Question

Carson drives to school the same way each day and there are two independent traffic lights on his trip to school. He knows that there is a 30% chance that he will have to stop at the first light and an 80% chance that he will have to stop at the second light. What is the probability that he will NOT have to stop at either light?
A: 14%
B: 24%
C: 50%
D: 80%

Answer

**step1** Understanding the Problem

The problem asks for the probability that Carson will NOT have to stop at either of the two traffic lights on his trip to school. We are given the chance (probability) of stopping at the first light and the chance of stopping at the second light. The problem also states that the two traffic lights are independent, meaning what happens at one light does not affect what happens at the other.

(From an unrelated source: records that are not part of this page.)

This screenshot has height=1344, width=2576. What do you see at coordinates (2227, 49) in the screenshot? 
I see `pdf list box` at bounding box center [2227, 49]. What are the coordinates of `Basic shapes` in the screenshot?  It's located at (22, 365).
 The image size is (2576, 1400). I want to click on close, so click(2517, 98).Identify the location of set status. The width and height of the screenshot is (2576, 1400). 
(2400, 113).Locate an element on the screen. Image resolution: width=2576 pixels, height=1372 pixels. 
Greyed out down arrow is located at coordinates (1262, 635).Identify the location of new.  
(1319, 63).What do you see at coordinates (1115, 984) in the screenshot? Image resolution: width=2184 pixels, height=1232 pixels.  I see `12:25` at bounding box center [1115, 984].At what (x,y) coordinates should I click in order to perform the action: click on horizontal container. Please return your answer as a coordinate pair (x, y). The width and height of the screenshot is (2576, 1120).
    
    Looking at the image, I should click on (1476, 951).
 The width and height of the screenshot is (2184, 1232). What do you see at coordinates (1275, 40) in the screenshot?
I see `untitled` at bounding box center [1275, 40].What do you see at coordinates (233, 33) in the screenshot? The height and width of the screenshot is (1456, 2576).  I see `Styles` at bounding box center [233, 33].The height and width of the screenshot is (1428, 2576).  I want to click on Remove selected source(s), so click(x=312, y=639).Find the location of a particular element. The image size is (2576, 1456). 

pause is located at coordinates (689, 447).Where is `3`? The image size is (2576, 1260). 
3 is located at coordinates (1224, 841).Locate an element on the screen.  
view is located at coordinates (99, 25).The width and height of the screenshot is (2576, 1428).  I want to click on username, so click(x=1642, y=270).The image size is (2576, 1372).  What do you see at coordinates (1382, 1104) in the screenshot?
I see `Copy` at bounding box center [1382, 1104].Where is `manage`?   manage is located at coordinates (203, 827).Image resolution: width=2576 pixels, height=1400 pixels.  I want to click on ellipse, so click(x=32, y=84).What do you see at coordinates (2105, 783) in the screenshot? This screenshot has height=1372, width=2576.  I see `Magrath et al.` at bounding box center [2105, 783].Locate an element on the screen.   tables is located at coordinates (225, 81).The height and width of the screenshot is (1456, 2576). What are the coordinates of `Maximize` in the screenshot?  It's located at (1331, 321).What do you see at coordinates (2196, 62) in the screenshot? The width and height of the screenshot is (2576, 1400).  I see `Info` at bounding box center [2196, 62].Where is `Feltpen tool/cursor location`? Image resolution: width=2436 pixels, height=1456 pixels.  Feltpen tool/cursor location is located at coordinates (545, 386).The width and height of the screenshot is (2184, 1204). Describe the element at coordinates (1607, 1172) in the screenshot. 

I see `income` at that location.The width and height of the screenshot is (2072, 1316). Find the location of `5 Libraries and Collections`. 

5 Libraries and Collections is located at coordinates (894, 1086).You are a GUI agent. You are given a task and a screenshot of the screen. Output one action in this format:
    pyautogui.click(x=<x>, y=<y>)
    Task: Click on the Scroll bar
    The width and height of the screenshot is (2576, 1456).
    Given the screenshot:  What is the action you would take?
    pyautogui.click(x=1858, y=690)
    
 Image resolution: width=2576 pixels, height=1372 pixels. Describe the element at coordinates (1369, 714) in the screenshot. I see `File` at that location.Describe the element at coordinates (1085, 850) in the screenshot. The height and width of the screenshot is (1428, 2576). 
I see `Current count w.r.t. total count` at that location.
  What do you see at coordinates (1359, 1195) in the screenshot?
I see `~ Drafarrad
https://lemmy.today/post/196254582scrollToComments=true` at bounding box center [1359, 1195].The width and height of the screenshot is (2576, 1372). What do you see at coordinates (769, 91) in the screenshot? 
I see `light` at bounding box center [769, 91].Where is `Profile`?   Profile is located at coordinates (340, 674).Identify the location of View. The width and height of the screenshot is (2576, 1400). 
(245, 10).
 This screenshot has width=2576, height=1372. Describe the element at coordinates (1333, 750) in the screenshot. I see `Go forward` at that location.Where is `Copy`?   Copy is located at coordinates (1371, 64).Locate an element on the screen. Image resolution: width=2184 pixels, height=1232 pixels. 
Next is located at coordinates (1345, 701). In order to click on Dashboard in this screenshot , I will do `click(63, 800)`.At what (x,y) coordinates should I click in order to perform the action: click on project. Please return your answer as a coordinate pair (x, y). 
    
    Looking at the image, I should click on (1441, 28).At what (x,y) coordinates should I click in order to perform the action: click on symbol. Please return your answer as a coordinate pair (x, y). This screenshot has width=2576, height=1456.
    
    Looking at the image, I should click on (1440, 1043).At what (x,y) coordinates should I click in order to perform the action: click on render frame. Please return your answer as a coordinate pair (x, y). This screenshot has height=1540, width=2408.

**step2** Determining the Probability of NOT Stopping at the First Light

We are told there is a 30% chance that Carson will have to stop at the first light.
If there is a 30% chance of stopping, then the chance of NOT stopping at the first light is the remaining part of 100%.
So, the probability of NOT stopping at the first light is $$100\% - 30\% = 70\%$$.

**step3** Determining the Probability of NOT Stopping at the Second Light

We are told there is an 80% chance that Carson will have to stop at the second light.
If there is an 80% chance of stopping, then the chance of NOT stopping at the second light is the remaining part of 100%.
So, the probability of NOT stopping at the second light is $$100\% - 80\% = 20\%$$.

**step4** Calculating the Probability of NOT Stopping at Either Light

Since the events are independent (not stopping at the first light and not stopping at the second light), we multiply the probabilities of each event happening to find the probability that both will happen.
Probability of NOT stopping at the first light = 70%
Probability of NOT stopping at the second light = 20%
To find the probability of NOT stopping at either light, we multiply these percentages.
$$70\% \times 20\%$$
We can write percentages as fractions:
$$70\% = \frac{70}{100}$$
$$20\% = \frac{20}{100}$$
Now, multiply the fractions:
$$\frac{70}{100} \times \frac{20}{100} = \frac{70 \times 20}{100 \times 100} = \frac{1400}{10000}$$
To simplify the fraction, we can divide both the numerator and the denominator by 100:
$$\frac{1400 \div 100}{10000 \div 100} = \frac{14}{100}$$
The fraction $$\frac{14}{100}$$ means 14 percent.
So, the probability that Carson will NOT have to stop at either light is 14%.

**step5** Comparing the Result with Given Options

The calculated probability is 14%.
Comparing this with the given options:
A: 14%
B: 24%
C: 50%
D: 80%
Our calculated probability matches option A.